Hey friend! This problem wants us to figure out how $y$ changes when $\theta$ changes. We have some cool math tools called 'derivatives' for that! This specific problem uses two main tricks we learned: the Power Rule and the Chain Rule!

1. **Spot the structure (like peeling an onion!):** We have an "outside" part and an "inside" part. The "outside" is something raised to the power of $\sqrt{2}$, and the "inside" is $\cos \theta$.

2. **Use the Power Rule for the "outside":** The Power Rule says if you have something (let's call it 'u') to the power of a number (like $\sqrt{2}$), you bring that number down in front and subtract 1 from the power. So, for the outside part, we get:
$\sqrt{2} \cdot (\text{the inside part})^{\sqrt{2}-1}$
Which looks like: $\sqrt{2} \cdot (\cos \theta)^{\sqrt{2}-1}$

3. **Use the Chain Rule for the "inside":** Now, because the "inside part" wasn't just a simple $\theta$, we have to multiply our answer by how that "inside part" changes too! We need to find the derivative of $\cos \theta$. I know that the derivative of $\cos \theta$ is $-\sin \theta$. This is the Chain Rule at work!

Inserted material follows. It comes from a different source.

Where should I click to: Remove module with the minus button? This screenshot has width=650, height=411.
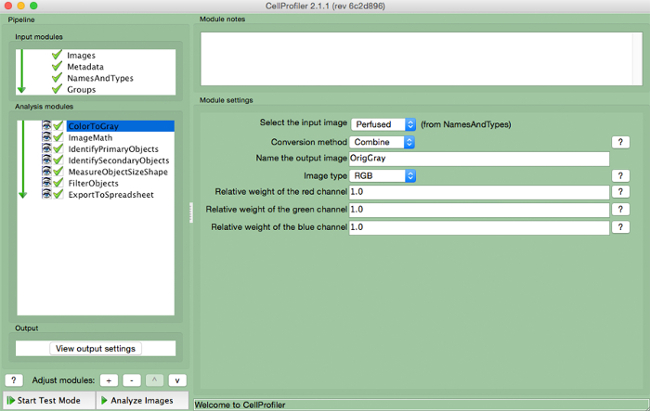132,380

4. **Put it all together:** We just multiply the results from step 2 and step 3:
$(\sqrt{2} \cdot (\cos \theta)^{\sqrt{2}-1}) \cdot (-\sin \theta)$

5. **Make it look neat:** Let's just rearrange the terms a little to make it super clear:
$-\sqrt{2} \sin \theta (\cos \theta)^{\sqrt{2}-1}$

And that's how we find how $y$ changes! Pretty cool, right?